A portion of a letter written for publication by the wife of the pastor of a church in the capital of Alabama, given below, naïvely reveals the degree of enlightenment prevailing among the Christianized Africans at a point where their means of instruction are a thousand times better than they are on an average throughout the country.


"Having talked to him seriously, and in the strongest light held up to him the enormity of the crime of forsaking his lawful wife and taking another, Colly replied, most earnestly, and not taking in at all the idea of guilt, but deeply distressed at having offended his master:

"'Lor, Massa Harry, what was I to do, sir? She tuk all I could git, and more too, sir, to put on her back; and tellin' de truf, sir, dress herself as no poor man's wife hav' any right to. I 'monstrated wid her, massa, but to no purpose; and den, sir, w'y I jis did all a decent man could do—lef her, sir, for some oder nigger better off 'an I is.'

"'Twas no use. Colly could not be aroused to conscientiousness on the subject.

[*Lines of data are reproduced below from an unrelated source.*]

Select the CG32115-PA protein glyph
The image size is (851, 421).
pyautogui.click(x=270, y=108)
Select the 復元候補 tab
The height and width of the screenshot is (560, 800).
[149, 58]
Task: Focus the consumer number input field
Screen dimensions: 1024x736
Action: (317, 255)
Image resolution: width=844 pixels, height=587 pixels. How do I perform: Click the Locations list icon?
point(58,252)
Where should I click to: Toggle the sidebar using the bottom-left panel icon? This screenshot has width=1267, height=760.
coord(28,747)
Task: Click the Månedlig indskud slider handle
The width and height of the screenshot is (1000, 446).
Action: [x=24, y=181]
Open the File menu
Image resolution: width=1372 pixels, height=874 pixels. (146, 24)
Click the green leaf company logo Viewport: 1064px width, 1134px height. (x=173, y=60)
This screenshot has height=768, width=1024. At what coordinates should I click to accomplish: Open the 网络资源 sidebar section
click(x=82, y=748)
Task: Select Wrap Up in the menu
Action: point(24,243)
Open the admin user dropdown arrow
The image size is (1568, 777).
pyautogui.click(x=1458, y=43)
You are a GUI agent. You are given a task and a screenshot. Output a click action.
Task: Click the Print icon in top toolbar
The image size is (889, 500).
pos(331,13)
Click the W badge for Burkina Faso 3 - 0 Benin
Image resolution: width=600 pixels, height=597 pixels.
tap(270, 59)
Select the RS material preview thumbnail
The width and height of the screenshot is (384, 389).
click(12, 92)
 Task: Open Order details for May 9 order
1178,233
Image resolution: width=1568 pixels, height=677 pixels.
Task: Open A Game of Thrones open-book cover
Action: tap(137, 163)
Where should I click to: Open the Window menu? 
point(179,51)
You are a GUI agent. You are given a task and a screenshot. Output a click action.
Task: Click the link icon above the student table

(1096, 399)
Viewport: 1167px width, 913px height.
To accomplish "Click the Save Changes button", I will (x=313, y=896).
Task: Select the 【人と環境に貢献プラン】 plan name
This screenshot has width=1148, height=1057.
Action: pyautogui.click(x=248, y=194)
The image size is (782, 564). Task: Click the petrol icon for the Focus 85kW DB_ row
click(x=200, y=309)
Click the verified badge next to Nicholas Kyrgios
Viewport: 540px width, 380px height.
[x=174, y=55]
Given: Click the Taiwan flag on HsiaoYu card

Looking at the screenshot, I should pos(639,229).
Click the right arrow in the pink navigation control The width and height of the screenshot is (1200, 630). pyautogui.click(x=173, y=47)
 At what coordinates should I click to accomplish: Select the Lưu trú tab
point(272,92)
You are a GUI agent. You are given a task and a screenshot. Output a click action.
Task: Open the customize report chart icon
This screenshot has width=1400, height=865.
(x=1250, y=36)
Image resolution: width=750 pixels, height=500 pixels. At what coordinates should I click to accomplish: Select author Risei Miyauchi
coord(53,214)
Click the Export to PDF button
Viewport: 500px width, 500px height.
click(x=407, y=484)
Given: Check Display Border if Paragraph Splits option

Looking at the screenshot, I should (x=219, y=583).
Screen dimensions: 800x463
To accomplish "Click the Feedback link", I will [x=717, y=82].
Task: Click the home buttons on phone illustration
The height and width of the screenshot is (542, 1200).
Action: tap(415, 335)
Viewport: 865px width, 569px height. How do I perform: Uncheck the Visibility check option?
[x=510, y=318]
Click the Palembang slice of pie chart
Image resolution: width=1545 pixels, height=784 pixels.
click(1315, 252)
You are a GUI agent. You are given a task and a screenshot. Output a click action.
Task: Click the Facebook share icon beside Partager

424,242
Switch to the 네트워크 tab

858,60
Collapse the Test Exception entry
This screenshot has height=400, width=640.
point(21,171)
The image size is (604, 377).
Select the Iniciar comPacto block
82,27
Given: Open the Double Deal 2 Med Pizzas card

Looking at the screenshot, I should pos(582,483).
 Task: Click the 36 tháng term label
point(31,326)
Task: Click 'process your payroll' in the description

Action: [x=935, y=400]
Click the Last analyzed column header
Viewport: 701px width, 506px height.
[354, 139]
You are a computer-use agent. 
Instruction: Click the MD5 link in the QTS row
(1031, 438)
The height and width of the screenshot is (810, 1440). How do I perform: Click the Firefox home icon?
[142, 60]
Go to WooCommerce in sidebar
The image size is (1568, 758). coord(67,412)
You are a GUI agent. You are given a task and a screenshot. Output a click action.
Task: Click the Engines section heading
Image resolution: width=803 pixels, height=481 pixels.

"Not one in a thousand, I suppose, of these poor creatures have any conception whatever of the sanctity of marriage; nor can they be made to have; yet, strange to say, they are perfect models of conjugal fidelity and devotion while the temporary bondage lasts. I have known them to walk miles after a hard day's work, not only occasionally, but every night, to see the old woman, and cut her wood for her, etc. But to see the coolness with which they throw off the yoke is diverting in the extreme.

"I was accosted one morning in my husband's study by a respectable-looking negro woman, who meekly inquired if Mr. B. was at home.